Pixel coordinate grounding data:
*-*-*
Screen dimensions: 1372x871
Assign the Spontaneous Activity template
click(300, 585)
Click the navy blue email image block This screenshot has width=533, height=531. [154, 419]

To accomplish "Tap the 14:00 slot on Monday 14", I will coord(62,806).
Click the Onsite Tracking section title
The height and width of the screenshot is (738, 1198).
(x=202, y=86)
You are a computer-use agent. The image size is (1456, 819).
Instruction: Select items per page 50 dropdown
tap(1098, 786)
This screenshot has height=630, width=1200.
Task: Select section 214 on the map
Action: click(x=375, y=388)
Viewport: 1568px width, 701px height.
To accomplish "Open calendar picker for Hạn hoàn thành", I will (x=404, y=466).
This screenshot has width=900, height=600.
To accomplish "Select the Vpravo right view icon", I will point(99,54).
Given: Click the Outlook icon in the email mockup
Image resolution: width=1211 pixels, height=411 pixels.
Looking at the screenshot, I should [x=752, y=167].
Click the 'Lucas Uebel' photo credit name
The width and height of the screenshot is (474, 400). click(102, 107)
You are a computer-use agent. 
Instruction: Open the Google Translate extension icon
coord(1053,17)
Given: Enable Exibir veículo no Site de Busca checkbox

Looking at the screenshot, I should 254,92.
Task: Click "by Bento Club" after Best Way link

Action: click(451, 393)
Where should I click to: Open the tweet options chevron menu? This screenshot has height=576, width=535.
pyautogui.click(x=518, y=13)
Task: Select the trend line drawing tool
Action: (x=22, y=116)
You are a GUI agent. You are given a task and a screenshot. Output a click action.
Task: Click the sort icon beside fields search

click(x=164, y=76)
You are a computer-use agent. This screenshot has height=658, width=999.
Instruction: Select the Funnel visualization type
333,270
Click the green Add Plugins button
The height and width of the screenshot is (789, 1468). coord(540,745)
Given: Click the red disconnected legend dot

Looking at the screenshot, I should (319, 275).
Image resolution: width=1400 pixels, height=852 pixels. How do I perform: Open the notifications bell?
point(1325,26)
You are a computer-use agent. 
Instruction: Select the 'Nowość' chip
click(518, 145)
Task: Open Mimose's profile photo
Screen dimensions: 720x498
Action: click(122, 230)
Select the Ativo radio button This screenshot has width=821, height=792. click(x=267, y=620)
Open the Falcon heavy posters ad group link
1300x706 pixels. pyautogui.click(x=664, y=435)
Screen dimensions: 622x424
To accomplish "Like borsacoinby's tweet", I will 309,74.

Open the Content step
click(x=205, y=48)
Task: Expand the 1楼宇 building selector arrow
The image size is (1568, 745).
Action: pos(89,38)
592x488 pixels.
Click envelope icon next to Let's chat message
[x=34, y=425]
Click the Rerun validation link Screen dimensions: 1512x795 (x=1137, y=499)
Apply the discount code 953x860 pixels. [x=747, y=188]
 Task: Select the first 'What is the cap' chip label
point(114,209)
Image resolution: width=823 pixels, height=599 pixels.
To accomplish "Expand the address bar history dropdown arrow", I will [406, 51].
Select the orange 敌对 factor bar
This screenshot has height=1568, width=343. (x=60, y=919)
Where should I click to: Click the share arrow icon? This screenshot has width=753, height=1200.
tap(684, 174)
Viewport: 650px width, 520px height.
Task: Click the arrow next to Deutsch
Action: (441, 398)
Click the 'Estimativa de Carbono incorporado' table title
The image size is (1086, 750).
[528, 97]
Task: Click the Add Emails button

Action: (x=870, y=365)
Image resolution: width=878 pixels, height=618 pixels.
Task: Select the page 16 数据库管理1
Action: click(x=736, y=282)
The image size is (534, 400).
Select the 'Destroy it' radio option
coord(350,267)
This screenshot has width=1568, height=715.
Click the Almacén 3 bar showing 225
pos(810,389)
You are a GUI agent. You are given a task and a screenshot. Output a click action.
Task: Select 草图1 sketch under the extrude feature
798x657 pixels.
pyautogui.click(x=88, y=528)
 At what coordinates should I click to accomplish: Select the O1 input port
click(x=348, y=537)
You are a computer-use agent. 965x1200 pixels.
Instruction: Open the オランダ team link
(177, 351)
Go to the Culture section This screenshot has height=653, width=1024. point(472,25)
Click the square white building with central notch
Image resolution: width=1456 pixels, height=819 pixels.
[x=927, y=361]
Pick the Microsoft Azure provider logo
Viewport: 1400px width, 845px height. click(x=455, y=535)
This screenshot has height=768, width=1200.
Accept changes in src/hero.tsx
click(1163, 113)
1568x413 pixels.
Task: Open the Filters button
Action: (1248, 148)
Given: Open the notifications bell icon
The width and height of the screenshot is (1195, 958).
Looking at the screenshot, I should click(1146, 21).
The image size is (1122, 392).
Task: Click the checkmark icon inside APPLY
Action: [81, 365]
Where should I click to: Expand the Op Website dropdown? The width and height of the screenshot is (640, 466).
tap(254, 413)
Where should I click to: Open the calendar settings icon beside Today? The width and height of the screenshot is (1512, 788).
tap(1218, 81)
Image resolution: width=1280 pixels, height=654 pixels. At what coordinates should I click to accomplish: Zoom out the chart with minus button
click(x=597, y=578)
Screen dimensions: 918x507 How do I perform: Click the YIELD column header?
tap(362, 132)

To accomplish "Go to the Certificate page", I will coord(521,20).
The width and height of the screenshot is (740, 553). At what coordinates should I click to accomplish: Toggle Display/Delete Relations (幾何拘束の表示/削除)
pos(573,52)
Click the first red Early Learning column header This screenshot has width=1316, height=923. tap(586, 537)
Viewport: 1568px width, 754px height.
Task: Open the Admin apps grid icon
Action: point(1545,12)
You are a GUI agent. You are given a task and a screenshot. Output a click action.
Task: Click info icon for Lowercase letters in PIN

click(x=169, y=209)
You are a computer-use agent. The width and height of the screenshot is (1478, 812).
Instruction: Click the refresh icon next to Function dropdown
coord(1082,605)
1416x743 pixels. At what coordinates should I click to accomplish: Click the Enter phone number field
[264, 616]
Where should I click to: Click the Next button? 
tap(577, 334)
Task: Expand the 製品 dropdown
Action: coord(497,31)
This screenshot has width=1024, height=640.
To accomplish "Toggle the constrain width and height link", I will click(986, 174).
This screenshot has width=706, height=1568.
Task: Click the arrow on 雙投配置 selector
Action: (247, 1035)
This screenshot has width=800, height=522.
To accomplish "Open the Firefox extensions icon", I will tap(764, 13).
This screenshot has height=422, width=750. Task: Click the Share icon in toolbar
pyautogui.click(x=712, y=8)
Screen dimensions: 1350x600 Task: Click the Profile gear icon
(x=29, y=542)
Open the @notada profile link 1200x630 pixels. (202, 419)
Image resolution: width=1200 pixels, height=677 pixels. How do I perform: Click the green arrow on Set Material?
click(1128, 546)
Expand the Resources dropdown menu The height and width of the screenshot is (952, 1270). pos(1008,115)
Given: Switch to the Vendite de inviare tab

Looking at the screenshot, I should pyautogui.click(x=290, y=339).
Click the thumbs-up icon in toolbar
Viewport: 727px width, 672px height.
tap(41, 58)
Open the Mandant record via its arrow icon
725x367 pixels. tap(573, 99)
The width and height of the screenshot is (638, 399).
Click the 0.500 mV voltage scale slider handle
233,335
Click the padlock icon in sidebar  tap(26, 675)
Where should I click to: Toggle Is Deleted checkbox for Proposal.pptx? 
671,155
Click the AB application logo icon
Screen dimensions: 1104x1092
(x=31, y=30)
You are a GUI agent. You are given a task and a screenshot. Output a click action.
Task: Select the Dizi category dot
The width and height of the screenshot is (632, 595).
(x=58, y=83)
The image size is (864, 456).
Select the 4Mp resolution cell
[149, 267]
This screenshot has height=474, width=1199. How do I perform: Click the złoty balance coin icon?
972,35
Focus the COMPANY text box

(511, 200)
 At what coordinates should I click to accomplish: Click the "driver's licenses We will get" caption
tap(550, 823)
*-*-*
**ACTION ITEM:**
Could you give the records above again, exactly and in full?

**ANSWER SPACE:**
Screen dimensions: 1372x871
Assign the Spontaneous Activity template
click(300, 585)
Click the navy blue email image block This screenshot has width=533, height=531. [154, 419]

To accomplish "Tap the 14:00 slot on Monday 14", I will coord(62,806).
Click the Onsite Tracking section title
The height and width of the screenshot is (738, 1198).
(x=202, y=86)
You are a computer-use agent. The image size is (1456, 819).
Instruction: Select items per page 50 dropdown
tap(1098, 786)
This screenshot has height=630, width=1200.
Task: Select section 214 on the map
Action: click(x=375, y=388)
Viewport: 1568px width, 701px height.
To accomplish "Open calendar picker for Hạn hoàn thành", I will (x=404, y=466).
This screenshot has width=900, height=600.
To accomplish "Select the Vpravo right view icon", I will point(99,54).
Given: Click the Outlook icon in the email mockup
Image resolution: width=1211 pixels, height=411 pixels.
Looking at the screenshot, I should [x=752, y=167].
Click the 'Lucas Uebel' photo credit name
The width and height of the screenshot is (474, 400). click(102, 107)
You are a computer-use agent. 
Instruction: Open the Google Translate extension icon
coord(1053,17)
Given: Enable Exibir veículo no Site de Busca checkbox

Looking at the screenshot, I should 254,92.
Task: Click "by Bento Club" after Best Way link

Action: click(451, 393)
Where should I click to: Open the tweet options chevron menu? This screenshot has height=576, width=535.
pyautogui.click(x=518, y=13)
Task: Select the trend line drawing tool
Action: (x=22, y=116)
You are a GUI agent. You are given a task and a screenshot. Output a click action.
Task: Click the sort icon beside fields search

click(x=164, y=76)
You are a computer-use agent. This screenshot has height=658, width=999.
Instruction: Select the Funnel visualization type
333,270
Click the green Add Plugins button
The height and width of the screenshot is (789, 1468). coord(540,745)
Given: Click the red disconnected legend dot

Looking at the screenshot, I should (319, 275).
Image resolution: width=1400 pixels, height=852 pixels. How do I perform: Open the notifications bell?
point(1325,26)
You are a computer-use agent. 
Instruction: Select the 'Nowość' chip
click(518, 145)
Task: Open Mimose's profile photo
Screen dimensions: 720x498
Action: click(122, 230)
Select the Ativo radio button This screenshot has width=821, height=792. click(x=267, y=620)
Open the Falcon heavy posters ad group link
1300x706 pixels. pyautogui.click(x=664, y=435)
Screen dimensions: 622x424
To accomplish "Like borsacoinby's tweet", I will 309,74.

Open the Content step
click(x=205, y=48)
Task: Expand the 1楼宇 building selector arrow
The image size is (1568, 745).
Action: pos(89,38)
592x488 pixels.
Click envelope icon next to Let's chat message
[x=34, y=425]
Click the Rerun validation link Screen dimensions: 1512x795 (x=1137, y=499)
Apply the discount code 953x860 pixels. [x=747, y=188]
 Task: Select the first 'What is the cap' chip label
point(114,209)
Image resolution: width=823 pixels, height=599 pixels.
To accomplish "Expand the address bar history dropdown arrow", I will [406, 51].
Select the orange 敌对 factor bar
This screenshot has height=1568, width=343. (x=60, y=919)
Where should I click to: Click the share arrow icon? This screenshot has width=753, height=1200.
tap(684, 174)
Viewport: 650px width, 520px height.
Task: Click the arrow next to Deutsch
Action: (441, 398)
Click the 'Estimativa de Carbono incorporado' table title
The image size is (1086, 750).
[528, 97]
Task: Click the Add Emails button

Action: (x=870, y=365)
Image resolution: width=878 pixels, height=618 pixels.
Task: Select the page 16 数据库管理1
Action: click(x=736, y=282)
The image size is (534, 400).
Select the 'Destroy it' radio option
coord(350,267)
This screenshot has width=1568, height=715.
Click the Almacén 3 bar showing 225
pos(810,389)
You are a GUI agent. You are given a task and a screenshot. Output a click action.
Task: Select 草图1 sketch under the extrude feature
798x657 pixels.
pyautogui.click(x=88, y=528)
 At what coordinates should I click to accomplish: Select the O1 input port
click(x=348, y=537)
You are a computer-use agent. 965x1200 pixels.
Instruction: Open the オランダ team link
(177, 351)
Go to the Culture section This screenshot has height=653, width=1024. point(472,25)
Click the square white building with central notch
Image resolution: width=1456 pixels, height=819 pixels.
[x=927, y=361]
Pick the Microsoft Azure provider logo
Viewport: 1400px width, 845px height. click(x=455, y=535)
This screenshot has height=768, width=1200.
Accept changes in src/hero.tsx
click(1163, 113)
1568x413 pixels.
Task: Open the Filters button
Action: (1248, 148)
Given: Open the notifications bell icon
The width and height of the screenshot is (1195, 958).
Looking at the screenshot, I should click(1146, 21).
The image size is (1122, 392).
Task: Click the checkmark icon inside APPLY
Action: [81, 365]
Where should I click to: Expand the Op Website dropdown? The width and height of the screenshot is (640, 466).
tap(254, 413)
Where should I click to: Open the calendar settings icon beside Today? The width and height of the screenshot is (1512, 788).
tap(1218, 81)
Image resolution: width=1280 pixels, height=654 pixels. At what coordinates should I click to accomplish: Zoom out the chart with minus button
click(x=597, y=578)
Screen dimensions: 918x507 How do I perform: Click the YIELD column header?
tap(362, 132)

To accomplish "Go to the Certificate page", I will coord(521,20).
The width and height of the screenshot is (740, 553). At what coordinates should I click to accomplish: Toggle Display/Delete Relations (幾何拘束の表示/削除)
pos(573,52)
Click the first red Early Learning column header This screenshot has width=1316, height=923. tap(586, 537)
Viewport: 1568px width, 754px height.
Task: Open the Admin apps grid icon
Action: point(1545,12)
You are a GUI agent. You are given a task and a screenshot. Output a click action.
Task: Click info icon for Lowercase letters in PIN

click(x=169, y=209)
You are a computer-use agent. The width and height of the screenshot is (1478, 812).
Instruction: Click the refresh icon next to Function dropdown
coord(1082,605)
1416x743 pixels. At what coordinates should I click to accomplish: Click the Enter phone number field
[264, 616]
Where should I click to: Click the Next button? 
tap(577, 334)
Task: Expand the 製品 dropdown
Action: coord(497,31)
This screenshot has width=1024, height=640.
To accomplish "Toggle the constrain width and height link", I will click(986, 174).
This screenshot has width=706, height=1568.
Task: Click the arrow on 雙投配置 selector
Action: (247, 1035)
This screenshot has width=800, height=522.
To accomplish "Open the Firefox extensions icon", I will tap(764, 13).
This screenshot has height=422, width=750. Task: Click the Share icon in toolbar
pyautogui.click(x=712, y=8)
Screen dimensions: 1350x600 Task: Click the Profile gear icon
(x=29, y=542)
Open the @notada profile link 1200x630 pixels. (202, 419)
Image resolution: width=1200 pixels, height=677 pixels. How do I perform: Click the green arrow on Set Material?
click(1128, 546)
Expand the Resources dropdown menu The height and width of the screenshot is (952, 1270). pos(1008,115)
Given: Switch to the Vendite de inviare tab

Looking at the screenshot, I should pyautogui.click(x=290, y=339).
Click the thumbs-up icon in toolbar
Viewport: 727px width, 672px height.
tap(41, 58)
Open the Mandant record via its arrow icon
725x367 pixels. tap(573, 99)
The width and height of the screenshot is (638, 399).
Click the 0.500 mV voltage scale slider handle
233,335
Click the padlock icon in sidebar  tap(26, 675)
Where should I click to: Toggle Is Deleted checkbox for Proposal.pptx? 
671,155
Click the AB application logo icon
Screen dimensions: 1104x1092
(x=31, y=30)
You are a GUI agent. You are given a task and a screenshot. Output a click action.
Task: Select the Dizi category dot
The width and height of the screenshot is (632, 595).
(x=58, y=83)
The image size is (864, 456).
Select the 4Mp resolution cell
[149, 267]
This screenshot has height=474, width=1199. How do I perform: Click the złoty balance coin icon?
972,35
Focus the COMPANY text box

(511, 200)
 At what coordinates should I click to accomplish: Click the "driver's licenses We will get" caption
tap(550, 823)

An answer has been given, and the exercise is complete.